(Text provided)
|---|
THE BROTHERS GRIM
Killer siblings Lyle & Erik Menendez documented in ‘American Sons, American Murderers’
N ABC special/documentary is revisiting the shocking, cold-blooded murder that produced a circus-of-a-trial airing on national TV — two years before OJ Simpson’s “Trial of the Century.”
“Truth and Lies: The Menendez Brothers — American Sons, American Murderers” documents the August 1989 murders of Jose and Kitty Menendez. Jose, a self-made Cuban-born entertainment executive and Kitty, his socialite wife, were executed in a hail of machine-gun bullets while watching TV in their Beverly Hills mansion. Their two sons, Lyle and Erik — then 21 and 18, respectively — were eventually arrested for the murders after Erik confessed to his psychiatrist.
The brothers’ 1994 trial riveted and polarized a nation watching it unfold on Court TV. Were Lyle and Erik spoiled, amoral opportunists who killed their parents for insurance money ($400,000) — or, as they alleged, were they avenging years of sexual abuse by their domineering father and complicit, alcoholic mother?
“We’re a different society today than we were back in 1993,” says ABC News chief foreign correspondent Terry Moran, who covered the Menendez trial for Court TV and is featured in “Truth and Lies.” “If the Menendez brothers were sisters, I think they’d be free today because people would have believed their traumatic, intense and emotional testimony [about being sexually abused]. They each had corroborating witnesses regarding the sexual abuse. We didn’t want to believe it happened to boys.
|---|
(Try it)
Answer these questions using the article about the Menendez documentary above.
1. In what month and year were Jose and Kitty Menendez killed?
2. On which channel did viewers watch the brothers' 1994 trial?
3. What is Terry Moran's position at ABC News?

Stored items
|---|
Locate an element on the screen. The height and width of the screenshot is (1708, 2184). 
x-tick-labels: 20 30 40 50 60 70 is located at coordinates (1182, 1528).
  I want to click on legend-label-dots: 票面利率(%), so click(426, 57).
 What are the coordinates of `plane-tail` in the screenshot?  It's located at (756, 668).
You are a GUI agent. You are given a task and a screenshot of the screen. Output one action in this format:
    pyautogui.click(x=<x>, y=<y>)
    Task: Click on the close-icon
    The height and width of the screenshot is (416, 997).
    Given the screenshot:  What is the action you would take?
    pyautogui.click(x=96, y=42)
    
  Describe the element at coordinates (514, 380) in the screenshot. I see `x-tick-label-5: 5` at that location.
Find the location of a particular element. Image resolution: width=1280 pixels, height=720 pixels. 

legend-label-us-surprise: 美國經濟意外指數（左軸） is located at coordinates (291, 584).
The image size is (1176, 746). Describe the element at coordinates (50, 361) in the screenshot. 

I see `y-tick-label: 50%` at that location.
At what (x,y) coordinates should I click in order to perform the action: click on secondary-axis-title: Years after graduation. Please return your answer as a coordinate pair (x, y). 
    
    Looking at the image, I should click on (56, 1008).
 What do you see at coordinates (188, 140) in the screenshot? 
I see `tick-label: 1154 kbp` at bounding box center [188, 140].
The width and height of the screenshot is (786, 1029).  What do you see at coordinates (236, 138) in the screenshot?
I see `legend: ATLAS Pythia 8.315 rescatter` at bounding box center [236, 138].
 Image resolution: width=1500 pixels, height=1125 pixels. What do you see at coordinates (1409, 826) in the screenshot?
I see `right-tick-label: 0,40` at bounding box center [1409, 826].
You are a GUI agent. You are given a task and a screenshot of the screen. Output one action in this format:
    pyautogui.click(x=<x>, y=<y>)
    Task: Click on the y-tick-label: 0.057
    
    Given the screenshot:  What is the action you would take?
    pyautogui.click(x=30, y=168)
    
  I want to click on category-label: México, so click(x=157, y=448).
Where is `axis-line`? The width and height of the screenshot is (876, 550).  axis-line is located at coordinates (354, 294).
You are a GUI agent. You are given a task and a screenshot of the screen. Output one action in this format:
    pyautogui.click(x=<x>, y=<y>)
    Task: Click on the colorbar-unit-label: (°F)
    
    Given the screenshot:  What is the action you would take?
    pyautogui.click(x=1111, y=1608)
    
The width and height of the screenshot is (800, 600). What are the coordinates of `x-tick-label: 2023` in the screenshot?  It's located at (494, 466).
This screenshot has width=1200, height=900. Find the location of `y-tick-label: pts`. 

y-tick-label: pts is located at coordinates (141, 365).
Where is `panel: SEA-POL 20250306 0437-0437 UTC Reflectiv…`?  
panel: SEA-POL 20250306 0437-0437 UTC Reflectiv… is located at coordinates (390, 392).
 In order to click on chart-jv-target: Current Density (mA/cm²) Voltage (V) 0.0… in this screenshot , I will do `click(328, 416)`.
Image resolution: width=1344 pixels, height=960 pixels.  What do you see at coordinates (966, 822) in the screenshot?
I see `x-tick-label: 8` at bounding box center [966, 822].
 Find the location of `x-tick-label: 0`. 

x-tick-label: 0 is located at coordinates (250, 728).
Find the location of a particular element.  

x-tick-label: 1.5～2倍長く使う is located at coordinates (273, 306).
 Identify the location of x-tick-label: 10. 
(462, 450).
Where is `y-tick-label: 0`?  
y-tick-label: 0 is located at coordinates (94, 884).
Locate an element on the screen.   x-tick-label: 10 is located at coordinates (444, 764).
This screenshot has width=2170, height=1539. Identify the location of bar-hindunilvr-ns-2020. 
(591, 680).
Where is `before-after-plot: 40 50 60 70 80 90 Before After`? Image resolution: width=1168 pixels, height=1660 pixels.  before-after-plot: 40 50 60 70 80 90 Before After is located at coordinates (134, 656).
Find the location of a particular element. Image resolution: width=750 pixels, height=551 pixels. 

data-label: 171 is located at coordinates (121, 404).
|---|
(Answer box)
1. August 1989
2. Court TV
3. Chief foreign correspondent